Police in Pitzen’s hometown of Aurora are currently running a DNA test to confirm the teen’s identity, the results of which may be released Thursday afternoon.
Pitzen’s grandmother has been “cautiously optimistic” about the situation, telling ABC 7 that she and her family “never stopped looking for him.”
If the teen is indeed Pitzen, it will be one of the most incredible endings to a kidnapped child since Elizabeth Smart was found alive after being held for nine months between 2002 and 2003. Though many initially suspected her father had something to do with her disappearance, Smart was indeed abducted and her captors were arrested. Brian David Mitchell was found guilty of kidnapping and sexual assault and sentenced to two life terms in a federal prison. Wanda Barzee plead guilty and was sentenced to 15 years in prison.
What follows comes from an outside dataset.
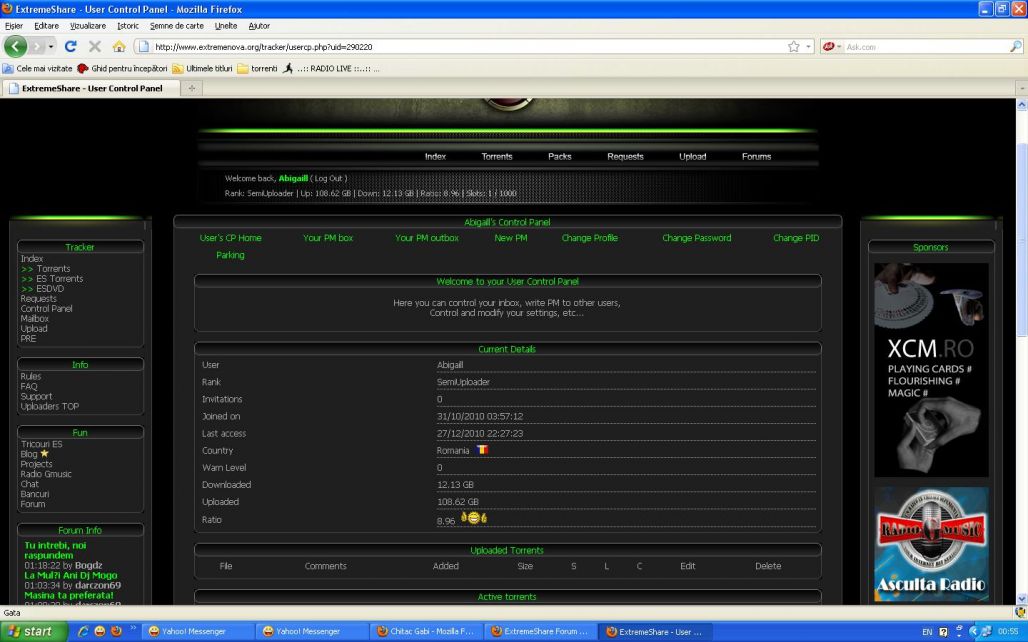This screenshot has width=1028, height=642.
Task: Go to the Home page icon
Action: (119, 46)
In another case of a missing boy, however, the “teen” claiming to be the missing boy turned out to be an imposter from France nicknamed “The Chameleon.” Frederic Bourdin pretended to be missing Texas boy Nicholas Barclay, who disappeared when he was 13. Though Bourdin was clearly not a blonde-haired, blue-eyed teenager (he was nearly 23 at the time of his claim), he was taken in by Barclay’s family until a private investigator determined definitively that he was not the missing teen.
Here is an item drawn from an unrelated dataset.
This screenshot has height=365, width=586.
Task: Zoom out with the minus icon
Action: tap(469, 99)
UPDATE: Tragically, a DNA test conducted by the FBI has confirmed that the teenager is not Timmothy Pitzen, as he claimed, nor is he even a teenager.
“To be clear, law enforcement has not and will not forget Timmothy, and we hope to one day reunite him with his family. Unfortunately, that day will not be today,” FBI Louisville Supervisory Special Agent Timothy Beam told ABC in a statement.
The “teenager” is actually 24-year-old Brian Michael Rini of Medina, Ohio, according to CBS Chicago. WLWT reporter Dan Griffin reported the news on Twitter, adding that police are still looking into Rini’s story of kidnapping.
“Newport Police say the guy’s real name is Brian Michael Rini. 23 years old. From Medina, Ohio. They are still looking into his story of kidnapping, but also add he gave false statements and is obviously not 14,” Griffin tweeted.